Mining and Staking Income

Staking rewards and mined tokens are taxable as ordinary income the moment you gain control over them. The IRS confirmed this in Revenue Ruling 2023-14, holding that the fair market value of validation rewards is included in gross income in the year the taxpayer gains dominion and control.11Internal Revenue Service. Revenue Ruling 2023-14 You use the fair market value at the exact date and time you receive the tokens as your income figure. That same value becomes your cost basis for calculating gains or losses when you eventually sell. Failing to track these amounts accurately creates compounding problems at tax time — the IRS expects records of every reward received, not an end-of-year lump estimate.

The Wash Sale Gap

Unlike stocks and bonds, digital assets are not currently subject to the wash sale rule under IRC Section 1091. Because the IRS classifies crypto as property rather than a security, you can sell at a loss and immediately repurchase the same token to harvest a tax deduction. Stock traders cannot do this within a 30-day window. Legislative proposals to close this loophole have been introduced repeatedly, but none have passed as of 2026. The IRS could still challenge aggressive, automated same-day loss harvesting under broader doctrines like economic substance, so treating this gap as a risk-free strategy is a mistake.

Anti-Money Laundering Requirements

The GENIUS Act treats stablecoin issuers as financial institutions under the Bank Secrecy Act, requiring them to maintain anti-money laundering programs, run customer identification procedures, monitor for suspicious transactions, and comply with economic sanctions.2Congress.gov. S.1582 – GENIUS Act of 2025 These are the same core obligations that banks and money services businesses already face.

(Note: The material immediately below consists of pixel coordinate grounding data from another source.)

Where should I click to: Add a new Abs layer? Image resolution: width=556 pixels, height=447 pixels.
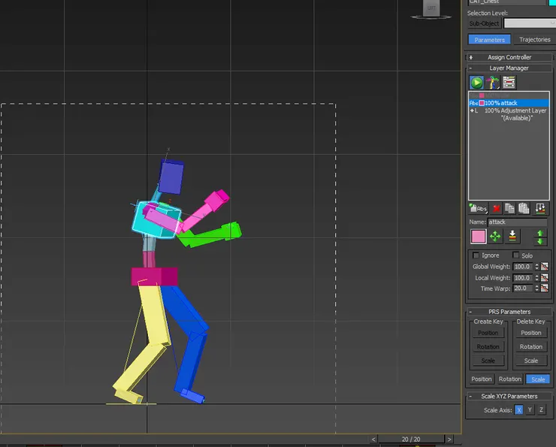point(478,208)
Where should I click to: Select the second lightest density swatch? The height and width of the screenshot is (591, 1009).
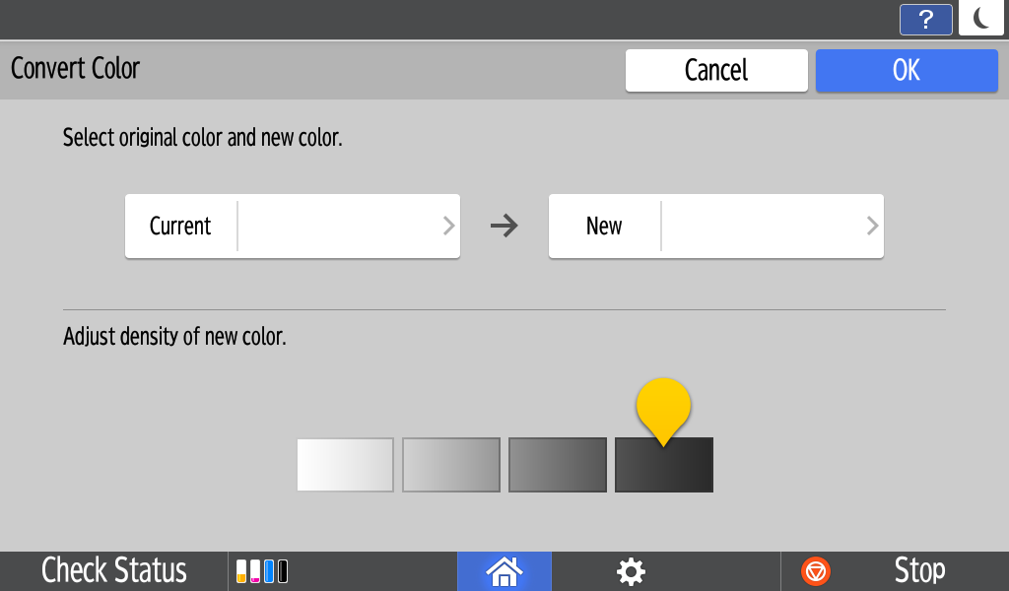click(x=451, y=465)
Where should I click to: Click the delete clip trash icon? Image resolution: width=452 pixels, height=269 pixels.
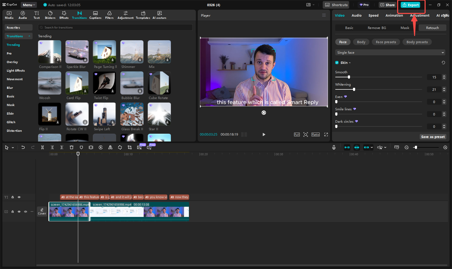[x=72, y=147]
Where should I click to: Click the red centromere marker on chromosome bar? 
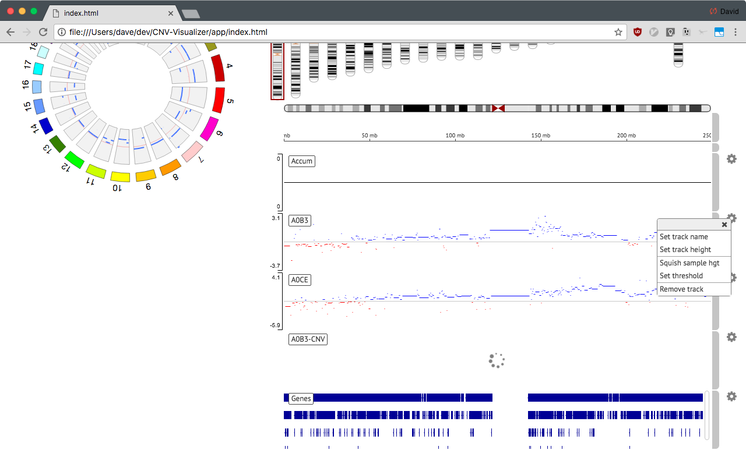tap(498, 108)
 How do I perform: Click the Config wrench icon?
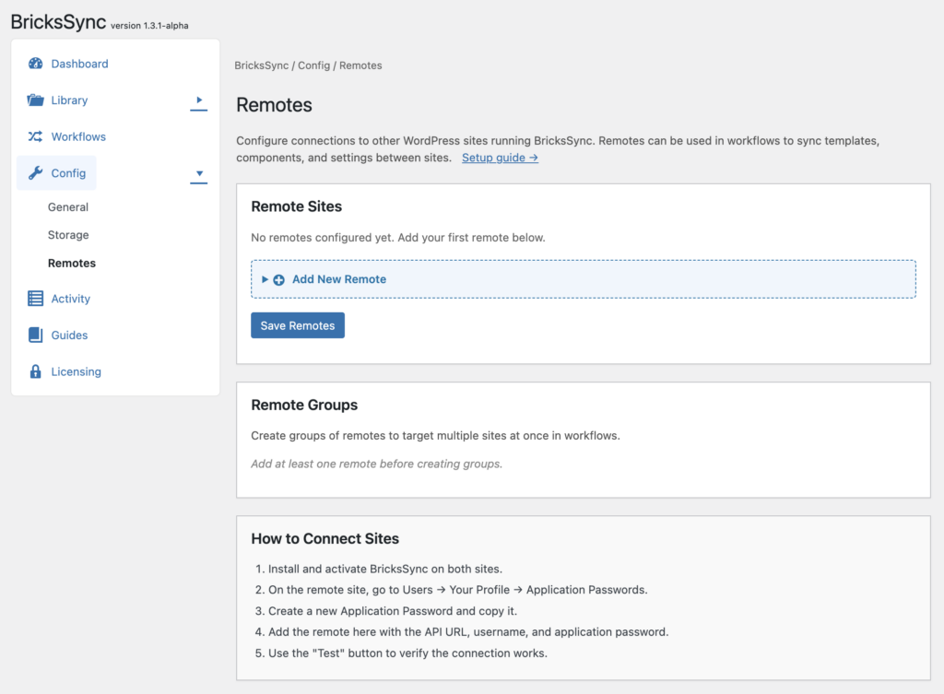click(35, 173)
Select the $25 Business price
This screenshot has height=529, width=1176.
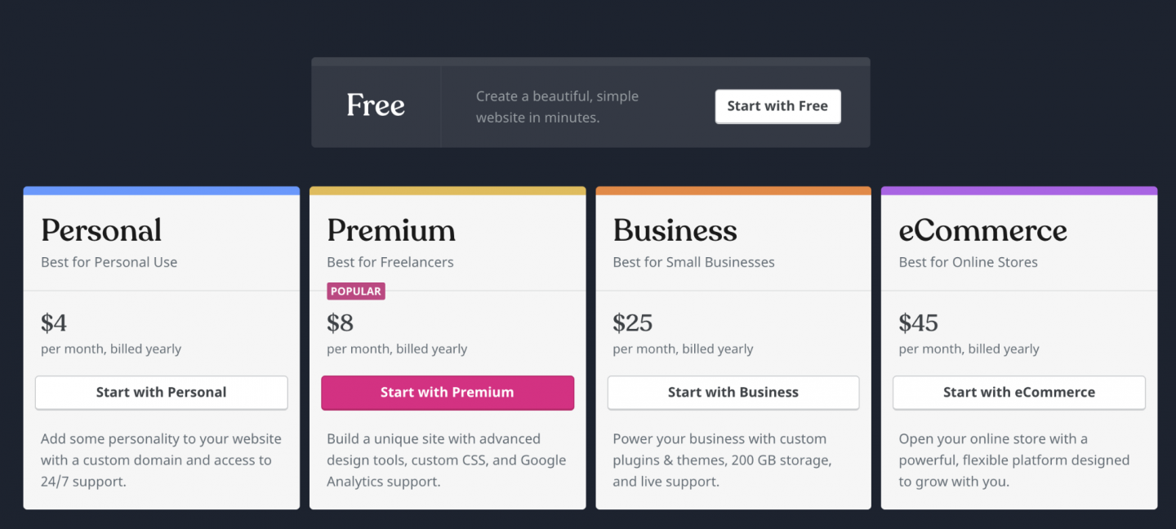click(633, 323)
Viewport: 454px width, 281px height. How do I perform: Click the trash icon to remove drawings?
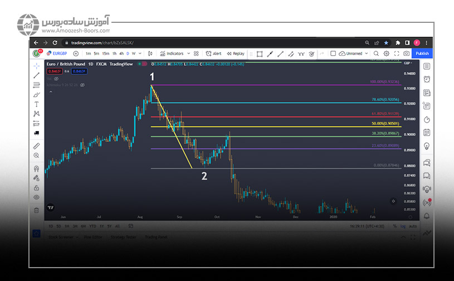pos(36,210)
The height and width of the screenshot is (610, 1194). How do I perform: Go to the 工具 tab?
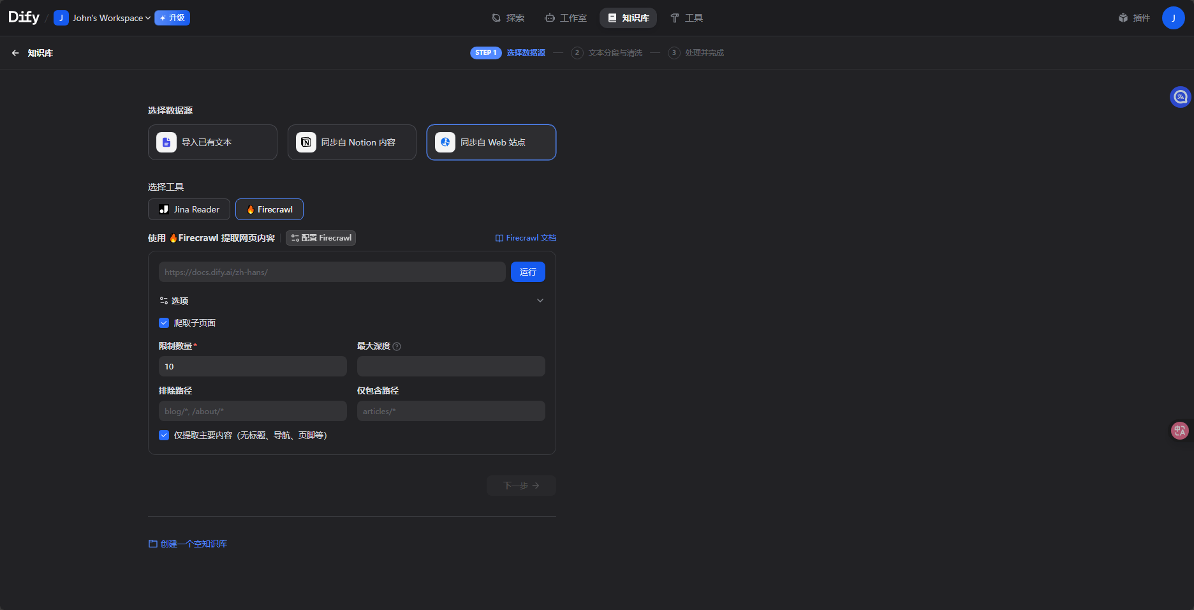(x=686, y=18)
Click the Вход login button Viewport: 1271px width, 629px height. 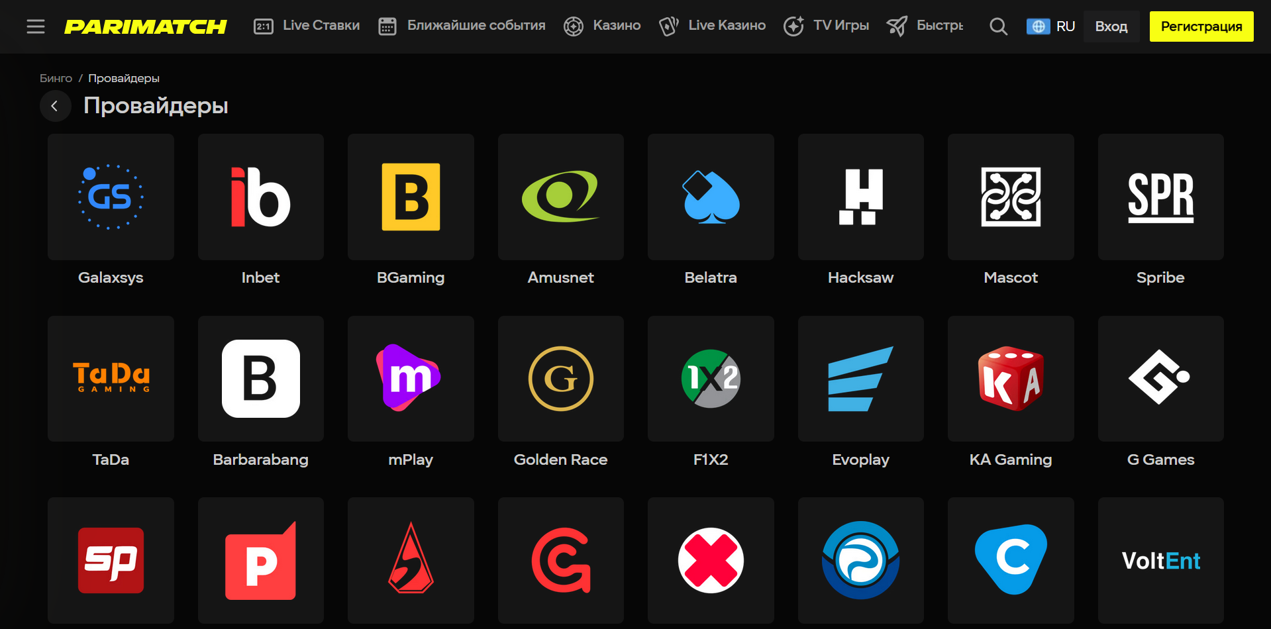click(1111, 26)
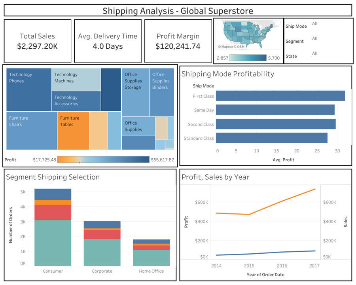The height and width of the screenshot is (285, 356).
Task: Click the Total Sales KPI card
Action: tap(38, 41)
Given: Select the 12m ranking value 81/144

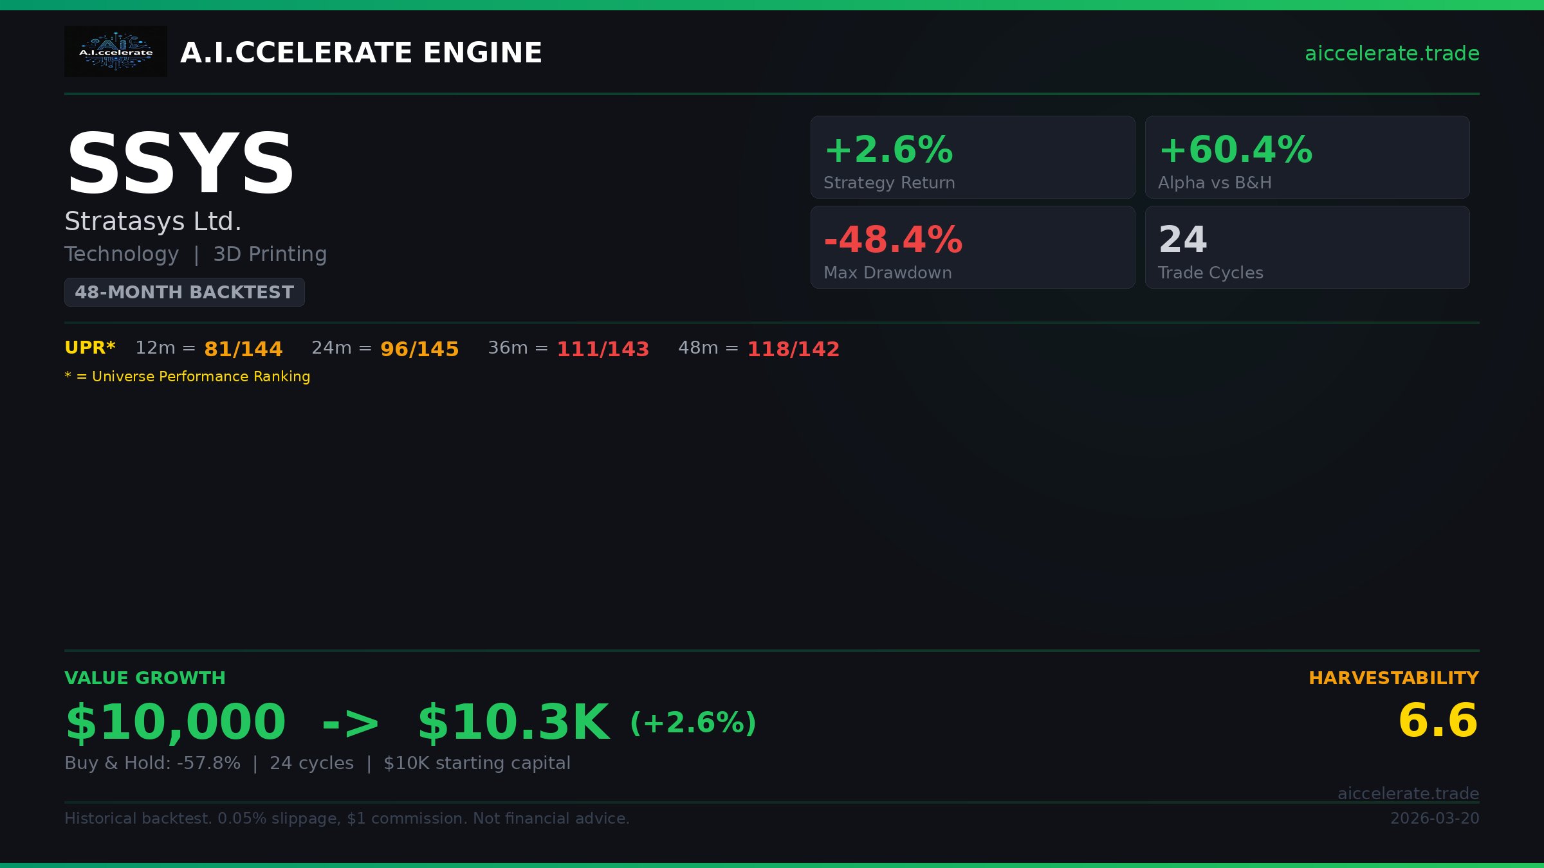Looking at the screenshot, I should point(243,349).
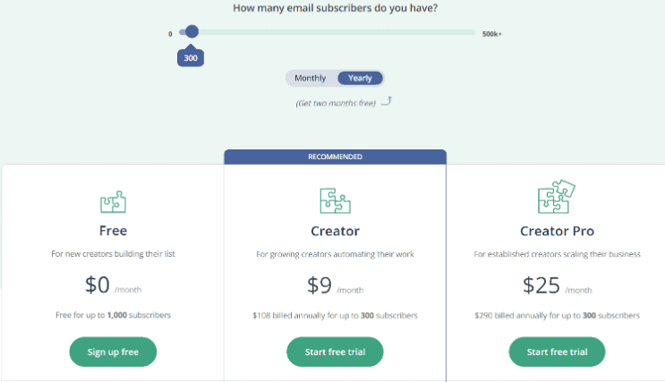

Financial institutions dealing in digital assets must file a Suspicious Activity Report (SAR) within 30 calendar days of detecting activity that may involve funds from illegal sources, attempts to evade reporting requirements, or transactions with no apparent lawful purpose. If no suspect has been identified, the filing deadline extends to 60 days — but situations involving terrorist financing or active money laundering schemes require immediate notification to law enforcement by phone, in addition to a timely written filing. The reporting threshold sits at $5,000 for most financial institutions and $2,000 for money services businesses.12Financial Crimes Enforcement Network. FinCEN SAR Electronic Filing Instructions

What Remains Unresolved

The stablecoin side of digital currency regulation is now settled law. The market structure side — how tokens get classified, which agency oversees them, and what registration looks like for exchanges — still depends on whether the Digital Asset Market Clarity Act survives the Senate. Until that happens, the SEC and CFTC continue to operate under their existing authorities, and the classification of most tokens outside of Bitcoin remains contested. Businesses operating in this space should plan around the GENIUS Act’s concrete requirements while tracking the market structure bill’s progress through the Senate Banking Committee.